Payakumbuh, Verwaltungszentrum in West-Sumatra, Indonesien.
Payakumbuh ist die zweitgrößte Stadt in der Provinz Westsumatera und liegt auf etwa 520 Metern Höhe. Die Siedlung erstreckt sich über ein Tal zwischen dem Berg Singgalang und dem Berg Malintang.
Die Stadt wurde unter niederländischer Kolonialherrschaft entwickelt, wobei 1840 eine Steinbrücke namens Jembatan Ratapan Ibu gebaut wurde. Diese Brücke verband Nagari Aie Tabik mit dem Stadtzentrum und ist ein Überrest aus dieser Zeit.
Die Stadt bewahrt Randai-Aufführungen, eine traditionelle Minangkabau-Kunstform, die Kampfkunst, Tanz und Musik miteinander verbindet. Diese Performances nutzen Talempong- und Saluang-Instrumente und sind bei lokalen Festen und Feiern lebendig präsent.
Die Stadt ist über Straßennetzwerke mit Padang und Pekanbhu verbunden und bietet lokale Transportmöglichkeiten. Das Sago-Transitsystem und traditionelle Pferdekarren (Bendi) sind die Hauptverkehrsmittel für die Fortbewegung innerhalb der Stadt.

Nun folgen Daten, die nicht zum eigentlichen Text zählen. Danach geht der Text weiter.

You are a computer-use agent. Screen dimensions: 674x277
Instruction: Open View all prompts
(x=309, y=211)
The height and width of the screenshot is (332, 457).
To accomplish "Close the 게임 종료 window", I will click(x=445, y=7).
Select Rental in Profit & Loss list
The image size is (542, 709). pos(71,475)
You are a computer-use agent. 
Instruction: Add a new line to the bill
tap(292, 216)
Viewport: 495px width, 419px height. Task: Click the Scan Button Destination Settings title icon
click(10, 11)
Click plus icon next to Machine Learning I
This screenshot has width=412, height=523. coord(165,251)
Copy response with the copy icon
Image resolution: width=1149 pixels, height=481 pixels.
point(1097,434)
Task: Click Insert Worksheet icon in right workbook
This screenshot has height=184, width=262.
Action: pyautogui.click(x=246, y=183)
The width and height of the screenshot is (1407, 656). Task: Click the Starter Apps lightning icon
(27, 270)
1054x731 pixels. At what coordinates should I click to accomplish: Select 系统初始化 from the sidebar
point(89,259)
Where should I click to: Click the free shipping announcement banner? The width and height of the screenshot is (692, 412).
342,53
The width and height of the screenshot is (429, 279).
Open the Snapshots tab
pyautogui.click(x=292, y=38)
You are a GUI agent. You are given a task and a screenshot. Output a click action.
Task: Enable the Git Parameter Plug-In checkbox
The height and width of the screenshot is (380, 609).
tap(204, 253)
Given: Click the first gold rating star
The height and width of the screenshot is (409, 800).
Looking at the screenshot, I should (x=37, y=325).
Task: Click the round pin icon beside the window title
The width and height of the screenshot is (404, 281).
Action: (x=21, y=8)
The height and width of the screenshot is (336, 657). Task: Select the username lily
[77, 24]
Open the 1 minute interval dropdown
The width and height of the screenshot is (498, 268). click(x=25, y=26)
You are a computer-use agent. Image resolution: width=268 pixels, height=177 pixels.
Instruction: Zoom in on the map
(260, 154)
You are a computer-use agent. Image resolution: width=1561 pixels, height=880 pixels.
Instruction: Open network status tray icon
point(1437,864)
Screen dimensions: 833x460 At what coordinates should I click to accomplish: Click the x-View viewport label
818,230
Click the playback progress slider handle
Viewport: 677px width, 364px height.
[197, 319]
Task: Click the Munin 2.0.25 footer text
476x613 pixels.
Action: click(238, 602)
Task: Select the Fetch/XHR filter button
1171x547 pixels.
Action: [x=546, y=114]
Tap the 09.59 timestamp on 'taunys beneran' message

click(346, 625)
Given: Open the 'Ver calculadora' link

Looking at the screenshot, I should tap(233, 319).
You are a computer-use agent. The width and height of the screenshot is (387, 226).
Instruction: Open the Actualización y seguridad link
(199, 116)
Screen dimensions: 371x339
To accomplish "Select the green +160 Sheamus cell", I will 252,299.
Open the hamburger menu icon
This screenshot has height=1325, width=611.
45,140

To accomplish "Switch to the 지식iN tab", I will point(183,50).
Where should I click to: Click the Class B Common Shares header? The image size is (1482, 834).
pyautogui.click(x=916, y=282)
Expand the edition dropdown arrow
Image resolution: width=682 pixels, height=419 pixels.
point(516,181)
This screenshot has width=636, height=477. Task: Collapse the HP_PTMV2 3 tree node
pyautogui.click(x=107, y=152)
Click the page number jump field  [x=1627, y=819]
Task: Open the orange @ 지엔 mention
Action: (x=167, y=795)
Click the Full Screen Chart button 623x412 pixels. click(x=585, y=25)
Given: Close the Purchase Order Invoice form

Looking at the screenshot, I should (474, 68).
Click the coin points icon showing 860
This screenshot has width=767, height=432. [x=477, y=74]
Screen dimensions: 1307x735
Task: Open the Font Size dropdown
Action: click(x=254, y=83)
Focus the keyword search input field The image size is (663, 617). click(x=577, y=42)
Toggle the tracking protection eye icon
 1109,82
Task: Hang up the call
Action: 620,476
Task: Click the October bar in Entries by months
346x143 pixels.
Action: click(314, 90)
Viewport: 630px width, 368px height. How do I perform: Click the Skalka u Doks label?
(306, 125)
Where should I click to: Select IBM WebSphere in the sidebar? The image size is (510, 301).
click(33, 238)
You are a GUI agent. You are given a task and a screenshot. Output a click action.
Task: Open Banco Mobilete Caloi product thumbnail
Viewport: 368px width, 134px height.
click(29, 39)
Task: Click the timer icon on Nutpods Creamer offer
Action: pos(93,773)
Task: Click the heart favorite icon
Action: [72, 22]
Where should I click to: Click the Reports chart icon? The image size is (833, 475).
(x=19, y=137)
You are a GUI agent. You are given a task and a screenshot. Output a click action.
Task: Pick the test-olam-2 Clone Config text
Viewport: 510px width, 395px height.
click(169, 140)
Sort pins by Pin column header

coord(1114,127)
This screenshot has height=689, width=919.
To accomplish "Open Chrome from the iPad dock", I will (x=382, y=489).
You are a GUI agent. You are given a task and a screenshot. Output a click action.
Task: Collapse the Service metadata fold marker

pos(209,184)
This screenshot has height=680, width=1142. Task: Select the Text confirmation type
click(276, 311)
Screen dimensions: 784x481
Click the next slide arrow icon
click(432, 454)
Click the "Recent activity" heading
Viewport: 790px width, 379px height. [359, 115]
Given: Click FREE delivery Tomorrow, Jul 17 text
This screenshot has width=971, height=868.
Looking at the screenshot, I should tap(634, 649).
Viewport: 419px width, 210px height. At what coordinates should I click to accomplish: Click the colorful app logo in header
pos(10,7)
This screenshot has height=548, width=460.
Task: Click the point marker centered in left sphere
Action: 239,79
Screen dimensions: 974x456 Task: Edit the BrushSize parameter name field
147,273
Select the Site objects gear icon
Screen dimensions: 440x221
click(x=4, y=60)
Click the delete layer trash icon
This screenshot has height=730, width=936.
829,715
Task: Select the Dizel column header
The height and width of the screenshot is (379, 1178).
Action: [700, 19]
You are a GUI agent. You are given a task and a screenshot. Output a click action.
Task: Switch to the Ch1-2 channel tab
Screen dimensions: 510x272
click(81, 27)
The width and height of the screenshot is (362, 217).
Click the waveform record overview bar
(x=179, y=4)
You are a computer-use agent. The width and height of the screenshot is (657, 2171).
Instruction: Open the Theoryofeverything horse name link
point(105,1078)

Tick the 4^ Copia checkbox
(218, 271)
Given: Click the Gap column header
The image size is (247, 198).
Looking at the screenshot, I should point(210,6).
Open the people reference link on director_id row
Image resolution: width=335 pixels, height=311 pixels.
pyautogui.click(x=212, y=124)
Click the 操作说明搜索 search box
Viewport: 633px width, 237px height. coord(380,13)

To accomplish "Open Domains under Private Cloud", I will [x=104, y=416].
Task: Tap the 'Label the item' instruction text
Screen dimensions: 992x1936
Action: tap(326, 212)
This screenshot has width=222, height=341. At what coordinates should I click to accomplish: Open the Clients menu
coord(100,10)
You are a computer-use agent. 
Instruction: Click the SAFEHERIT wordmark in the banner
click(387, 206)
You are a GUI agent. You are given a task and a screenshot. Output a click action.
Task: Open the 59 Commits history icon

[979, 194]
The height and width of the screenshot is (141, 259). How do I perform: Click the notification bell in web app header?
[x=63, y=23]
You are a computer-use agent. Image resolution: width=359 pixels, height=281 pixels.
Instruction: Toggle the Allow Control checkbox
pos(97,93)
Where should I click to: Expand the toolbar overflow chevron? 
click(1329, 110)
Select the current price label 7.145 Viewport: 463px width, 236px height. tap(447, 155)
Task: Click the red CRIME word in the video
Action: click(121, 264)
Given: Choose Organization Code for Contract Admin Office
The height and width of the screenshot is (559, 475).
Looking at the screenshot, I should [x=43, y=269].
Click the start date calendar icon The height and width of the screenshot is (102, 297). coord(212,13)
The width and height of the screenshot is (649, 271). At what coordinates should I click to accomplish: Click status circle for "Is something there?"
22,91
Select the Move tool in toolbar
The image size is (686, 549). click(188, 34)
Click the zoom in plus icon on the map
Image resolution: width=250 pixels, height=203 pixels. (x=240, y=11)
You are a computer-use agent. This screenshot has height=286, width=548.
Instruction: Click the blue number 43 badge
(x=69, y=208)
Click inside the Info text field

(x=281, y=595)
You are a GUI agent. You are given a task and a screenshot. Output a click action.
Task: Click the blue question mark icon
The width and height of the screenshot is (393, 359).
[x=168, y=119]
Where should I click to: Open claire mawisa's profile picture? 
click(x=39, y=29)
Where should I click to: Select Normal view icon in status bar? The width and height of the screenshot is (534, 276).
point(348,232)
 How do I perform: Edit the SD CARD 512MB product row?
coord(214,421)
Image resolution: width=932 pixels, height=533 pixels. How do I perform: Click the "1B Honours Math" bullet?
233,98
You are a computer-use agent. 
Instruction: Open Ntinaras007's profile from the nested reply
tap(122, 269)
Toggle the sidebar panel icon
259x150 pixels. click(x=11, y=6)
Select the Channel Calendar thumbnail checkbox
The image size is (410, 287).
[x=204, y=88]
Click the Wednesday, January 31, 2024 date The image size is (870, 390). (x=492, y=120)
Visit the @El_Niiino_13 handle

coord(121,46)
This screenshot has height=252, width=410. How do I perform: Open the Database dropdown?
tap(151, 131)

Die Stadt ist bekannt für ihre lokalen Rennveranstaltungen mit fliegenden Enten, die bei Anwohnern beliebt sind. Auch die regionalen Süßigkeiten wie Batiah-Reiskekse, Gelamai-Kokosnusssnacks und das berühmte Rendang-Gericht werden hier hergestellt und genossen.